# trafico office re huescar



## mary1 (Feb 15, 2009)

hi need to know where i go when i buy a car private sale to do change of ownership.am living in huescar .hope some one can help please .cheers mary


----------



## XTreme (May 17, 2008)

No idea about Trafico Mary....but I could send some Jehovah's Witnesses over to your place!


----------



## mary1 (Feb 15, 2009)

*thanks*



XTreme said:


> No idea about Trafico Mary....but I could send some Jehovah's Witnesses over to your place!


hi.already a full fledge member of jws. didnt you know?welcome anytime to join our meetings in barrio.thanks mary


----------



## XTreme (May 17, 2008)

mary1 said:


> hi.already a full fledge member of jws. didnt you know?welcome anytime to join our meetings in barrio.thanks mary


Can I bring that Spanish bimbo with me again? 

And if that old bloke Steve Hall reads this....I DID have an under 30 Espanola hanging on my arm! Read it and weep Steve!


----------



## SteveHall (Oct 17, 2008)

You are welcome to the U-30s XTreme. I have told you that.

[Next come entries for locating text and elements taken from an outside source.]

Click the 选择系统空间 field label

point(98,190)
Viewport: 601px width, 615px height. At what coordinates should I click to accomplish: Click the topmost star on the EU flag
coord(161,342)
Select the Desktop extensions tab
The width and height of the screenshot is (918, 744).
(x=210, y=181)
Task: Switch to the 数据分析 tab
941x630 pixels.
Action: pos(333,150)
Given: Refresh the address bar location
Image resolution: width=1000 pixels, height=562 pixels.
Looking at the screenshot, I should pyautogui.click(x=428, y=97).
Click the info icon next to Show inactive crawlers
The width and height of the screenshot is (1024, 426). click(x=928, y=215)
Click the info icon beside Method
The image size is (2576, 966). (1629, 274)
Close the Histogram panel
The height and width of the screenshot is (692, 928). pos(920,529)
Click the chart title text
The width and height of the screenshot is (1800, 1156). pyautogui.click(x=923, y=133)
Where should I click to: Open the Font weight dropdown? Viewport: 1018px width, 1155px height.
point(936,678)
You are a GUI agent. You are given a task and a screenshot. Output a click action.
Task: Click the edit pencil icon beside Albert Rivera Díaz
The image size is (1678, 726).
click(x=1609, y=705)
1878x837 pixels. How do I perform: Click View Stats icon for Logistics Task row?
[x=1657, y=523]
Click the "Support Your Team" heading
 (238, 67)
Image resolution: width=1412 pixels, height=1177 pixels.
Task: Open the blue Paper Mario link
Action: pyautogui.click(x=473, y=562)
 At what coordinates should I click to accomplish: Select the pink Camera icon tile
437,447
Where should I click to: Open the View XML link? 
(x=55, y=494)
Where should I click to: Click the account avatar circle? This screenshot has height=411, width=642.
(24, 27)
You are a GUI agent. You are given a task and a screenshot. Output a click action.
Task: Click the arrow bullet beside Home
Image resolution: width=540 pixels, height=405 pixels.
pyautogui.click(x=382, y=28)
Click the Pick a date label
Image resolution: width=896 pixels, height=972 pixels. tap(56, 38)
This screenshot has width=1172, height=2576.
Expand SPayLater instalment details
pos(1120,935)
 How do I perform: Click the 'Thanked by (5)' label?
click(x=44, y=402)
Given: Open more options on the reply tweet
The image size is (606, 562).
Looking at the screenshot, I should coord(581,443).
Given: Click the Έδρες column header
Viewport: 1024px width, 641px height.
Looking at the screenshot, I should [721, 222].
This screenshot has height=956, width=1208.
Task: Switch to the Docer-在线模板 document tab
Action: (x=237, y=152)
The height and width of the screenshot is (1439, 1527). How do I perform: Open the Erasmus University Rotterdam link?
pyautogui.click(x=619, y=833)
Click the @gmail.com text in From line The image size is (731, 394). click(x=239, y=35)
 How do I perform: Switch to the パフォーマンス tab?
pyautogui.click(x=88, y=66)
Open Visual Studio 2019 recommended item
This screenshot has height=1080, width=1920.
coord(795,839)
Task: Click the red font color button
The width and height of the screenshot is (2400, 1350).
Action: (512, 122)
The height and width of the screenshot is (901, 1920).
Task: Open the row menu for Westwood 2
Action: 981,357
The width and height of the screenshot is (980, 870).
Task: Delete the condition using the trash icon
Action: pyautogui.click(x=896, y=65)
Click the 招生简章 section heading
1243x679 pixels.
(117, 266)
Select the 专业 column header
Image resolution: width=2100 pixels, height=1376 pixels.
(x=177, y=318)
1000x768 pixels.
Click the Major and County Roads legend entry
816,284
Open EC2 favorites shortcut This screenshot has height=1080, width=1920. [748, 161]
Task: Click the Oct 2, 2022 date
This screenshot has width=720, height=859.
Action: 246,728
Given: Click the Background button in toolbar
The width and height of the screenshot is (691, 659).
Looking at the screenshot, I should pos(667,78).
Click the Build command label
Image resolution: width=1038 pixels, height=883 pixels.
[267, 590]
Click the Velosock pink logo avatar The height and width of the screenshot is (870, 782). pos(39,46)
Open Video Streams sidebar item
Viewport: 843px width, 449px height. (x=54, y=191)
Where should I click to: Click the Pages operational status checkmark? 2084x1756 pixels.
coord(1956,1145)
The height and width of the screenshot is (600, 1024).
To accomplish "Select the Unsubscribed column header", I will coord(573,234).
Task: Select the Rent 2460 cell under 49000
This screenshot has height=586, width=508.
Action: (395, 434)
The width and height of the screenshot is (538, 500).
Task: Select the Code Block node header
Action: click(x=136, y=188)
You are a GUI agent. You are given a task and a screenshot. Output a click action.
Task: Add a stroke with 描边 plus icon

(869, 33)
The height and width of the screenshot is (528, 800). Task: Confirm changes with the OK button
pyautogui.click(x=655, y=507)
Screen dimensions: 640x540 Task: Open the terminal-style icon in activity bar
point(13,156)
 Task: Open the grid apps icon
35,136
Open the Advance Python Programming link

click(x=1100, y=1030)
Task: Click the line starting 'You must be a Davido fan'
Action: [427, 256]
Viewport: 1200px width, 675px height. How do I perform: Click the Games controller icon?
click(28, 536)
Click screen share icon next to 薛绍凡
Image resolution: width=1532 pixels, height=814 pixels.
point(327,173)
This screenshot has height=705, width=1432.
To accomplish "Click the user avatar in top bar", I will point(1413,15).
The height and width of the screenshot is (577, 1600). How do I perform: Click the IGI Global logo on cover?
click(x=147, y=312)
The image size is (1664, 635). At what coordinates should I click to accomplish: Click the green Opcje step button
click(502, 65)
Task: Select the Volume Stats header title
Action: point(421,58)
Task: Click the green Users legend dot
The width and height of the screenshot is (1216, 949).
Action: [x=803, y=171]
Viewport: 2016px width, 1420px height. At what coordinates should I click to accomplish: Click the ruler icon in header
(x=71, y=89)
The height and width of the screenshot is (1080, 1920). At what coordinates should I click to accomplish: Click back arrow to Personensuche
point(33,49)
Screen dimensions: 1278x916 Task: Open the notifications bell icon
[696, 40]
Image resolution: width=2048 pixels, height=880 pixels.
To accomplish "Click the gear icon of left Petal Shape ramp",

With the obvious example of PasaNada (zimmer frames do nothing for me), my thoughts are on those of a more mature age.


----------



## XTreme (May 17, 2008)

SteveHall said:


> my thoughts are on those of a more mature age.


That's because those are the only ones you've got a chance of scoring with Steve! Us Celtic men are lusted after by Espanolas of all generations!


----------



## mary1 (Feb 15, 2009)

XTreme said:


> Can I bring that Spanish bimbo with me again?
> 
> And if that old bloke Steve Hall reads this....I DID have an under 30 Espanola hanging on my arm! Read it and weep Steve!


hi xtreme.yes u did have an under 30 espanola on your arm but havent seen her since.your charm mustn't have worked.still need to find ourt about trafico.going to try town hall in am.mary


----------



## SteveHall (Oct 17, 2008)

You probably have seen her but one night/nought with XTreme and she has aged 30 years.


----------



## XTreme (May 17, 2008)

mary1 said:


> hi xtreme.yes u did have an under 30 espanola on your arm but havent seen her since.your charm mustn't have worked.still need to find ourt about trafico.going to try town hall in am.mary


Think you'll have to go to Baza Mary.....nothing in Huescar!


----------



## mary1 (Feb 15, 2009)

thanks for that .reckon that way the way.hope it worth it.cheersm


----------



## jojo (Sep 20, 2007)

SteveHall said:


> You are welcome to the U-30s XTreme. I have told you that. With the obvious example of PasaNada (zimmer frames do nothing for me), my thoughts are on those of a more mature age.


AND WHATS WRONG WITH THE O-30s??? we dont all have zimmer frames!! LOL

Jo


----------



## SteveHall (Oct 17, 2008)

Read it again - GG is excluded - others are welcome!


----------



## XTreme (May 17, 2008)

jojo said:


> AND WHATS WRONG WITH THE O-30s??? we dont all have zimmer frames!! LOL
> 
> Jo


Well you know you're _my_ Brit centrefold Jo! 

Ignore Steve....he couldn't get laid even if he was pimping on the roundabouts!


----------



## SteveHall (Oct 17, 2008)

Thanks XTreme, perhaps just as well that I don't spend my every waking hour chasing sub-30 españolitas!


----------



## crookesey (May 22, 2008)

jojo said:


> AND WHATS WRONG WITH THE O-30s??? we dont all have zimmer frames!! LOL
> 
> Jo


Or wigs, whoops what have I said?


----------



## jojo (Sep 20, 2007)

crookesey said:


> Or wigs, whoops what have I said?


 ITS NOT A WIG!!!! I grew it all by myself!! The colour comes from Mercadona tho!!


Jo x


----------



## XTreme (May 17, 2008)

Steve Hall's got a wig? Say it ain't so!


----------



## SteveHall (Oct 17, 2008)

XTreme said:


> Steve Hall's got a wig? Say it ain't so!


"It ain't so" 

No wig, own teeth, nothing surgically enhanced.


----------



## XTreme (May 17, 2008)

SteveHall said:


> "It ain't so"
> 
> No wig, own teeth, nothing surgically enhanced.


Steve.....

Here's me today battling to keep those Espanolas at bay!

They go crazy for us Celtic men!

Read it and weep my man!


----------



## SteveHall (Oct 17, 2008)

She looks over 30. You know that is the border.


----------



## XTreme (May 17, 2008)

SteveHall said:


> She looks over 30. You know that is the border.


Now that's just being ageist Steve.....we can allow a year or two if they're in good nick!


----------